Tuesday, October 26 / 4 PM / Cowell Conference Room
Focusing on developments in science fiction during the past twenty years, this talk will explore interactions between science fiction and the avant garde. These supposed life-long enemies co-evolved, so that by the early 1980s they existed in a relationship characterized by a rapid relay of information, stylistic tendencies, narrative archetypes, and character representations. These interactions have produced some of the most culturally significant art of our times.
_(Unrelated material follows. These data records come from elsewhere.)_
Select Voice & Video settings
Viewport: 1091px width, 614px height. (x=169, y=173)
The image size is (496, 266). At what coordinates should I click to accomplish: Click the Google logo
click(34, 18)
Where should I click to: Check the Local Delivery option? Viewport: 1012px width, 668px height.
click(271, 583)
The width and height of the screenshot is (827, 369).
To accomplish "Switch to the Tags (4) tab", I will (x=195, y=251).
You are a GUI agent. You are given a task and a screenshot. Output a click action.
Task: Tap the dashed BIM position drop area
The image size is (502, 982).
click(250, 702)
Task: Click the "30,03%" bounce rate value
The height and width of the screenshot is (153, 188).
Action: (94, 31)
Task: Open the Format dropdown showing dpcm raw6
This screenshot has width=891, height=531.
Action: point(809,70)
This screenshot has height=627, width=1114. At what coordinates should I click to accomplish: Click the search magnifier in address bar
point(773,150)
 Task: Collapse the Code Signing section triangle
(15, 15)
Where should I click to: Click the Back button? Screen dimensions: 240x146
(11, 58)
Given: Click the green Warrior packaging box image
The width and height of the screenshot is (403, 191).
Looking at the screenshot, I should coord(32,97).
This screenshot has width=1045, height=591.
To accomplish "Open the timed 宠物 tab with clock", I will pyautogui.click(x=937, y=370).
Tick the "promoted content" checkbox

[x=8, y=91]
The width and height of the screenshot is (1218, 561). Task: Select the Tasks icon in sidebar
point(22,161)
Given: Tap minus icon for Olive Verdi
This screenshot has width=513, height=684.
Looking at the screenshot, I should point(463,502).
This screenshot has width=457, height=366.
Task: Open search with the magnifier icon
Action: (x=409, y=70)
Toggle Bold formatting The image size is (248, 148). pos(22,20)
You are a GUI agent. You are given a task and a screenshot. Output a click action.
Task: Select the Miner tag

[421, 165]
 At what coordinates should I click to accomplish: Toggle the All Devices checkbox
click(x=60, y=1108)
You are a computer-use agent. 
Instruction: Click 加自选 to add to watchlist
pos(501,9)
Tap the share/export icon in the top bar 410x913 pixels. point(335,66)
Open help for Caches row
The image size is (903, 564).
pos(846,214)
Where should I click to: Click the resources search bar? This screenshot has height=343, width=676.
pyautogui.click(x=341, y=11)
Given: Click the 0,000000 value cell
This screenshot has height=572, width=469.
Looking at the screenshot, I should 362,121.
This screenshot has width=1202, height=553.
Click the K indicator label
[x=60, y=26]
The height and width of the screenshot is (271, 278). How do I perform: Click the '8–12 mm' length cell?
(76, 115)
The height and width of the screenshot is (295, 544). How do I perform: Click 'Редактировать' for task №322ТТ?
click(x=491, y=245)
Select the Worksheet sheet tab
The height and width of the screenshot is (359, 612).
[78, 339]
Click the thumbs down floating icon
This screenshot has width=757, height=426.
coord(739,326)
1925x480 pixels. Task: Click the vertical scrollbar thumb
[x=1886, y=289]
Works to be discussed include William Burroughs’s Nova Express, William Gibson’s early cyberpunk novels, Ridley Scott’s Blade Runner, Shinya Tsukamoto’s Tetsuo: The Iron Man, Laurie Anderson’s “Big Science,” and Sonic Youth’s “Daydream Nation.”
Larry McCaffery, Professor of English at San Diego State University, has published widely on science fiction, the avant garde, and avant pop. He is the editor of the groundbreaking Storming the Reality Studio: A Casebook of Cyberpunk and Postmodern Science Fiction (Duke, 1991) and After Yesterday’s Crash: The Avant Pop Anthology (Penguin, 1995). He is also co-editor, with Ronald Sukenick, of Fiction Collective Two’s Black Ice Books.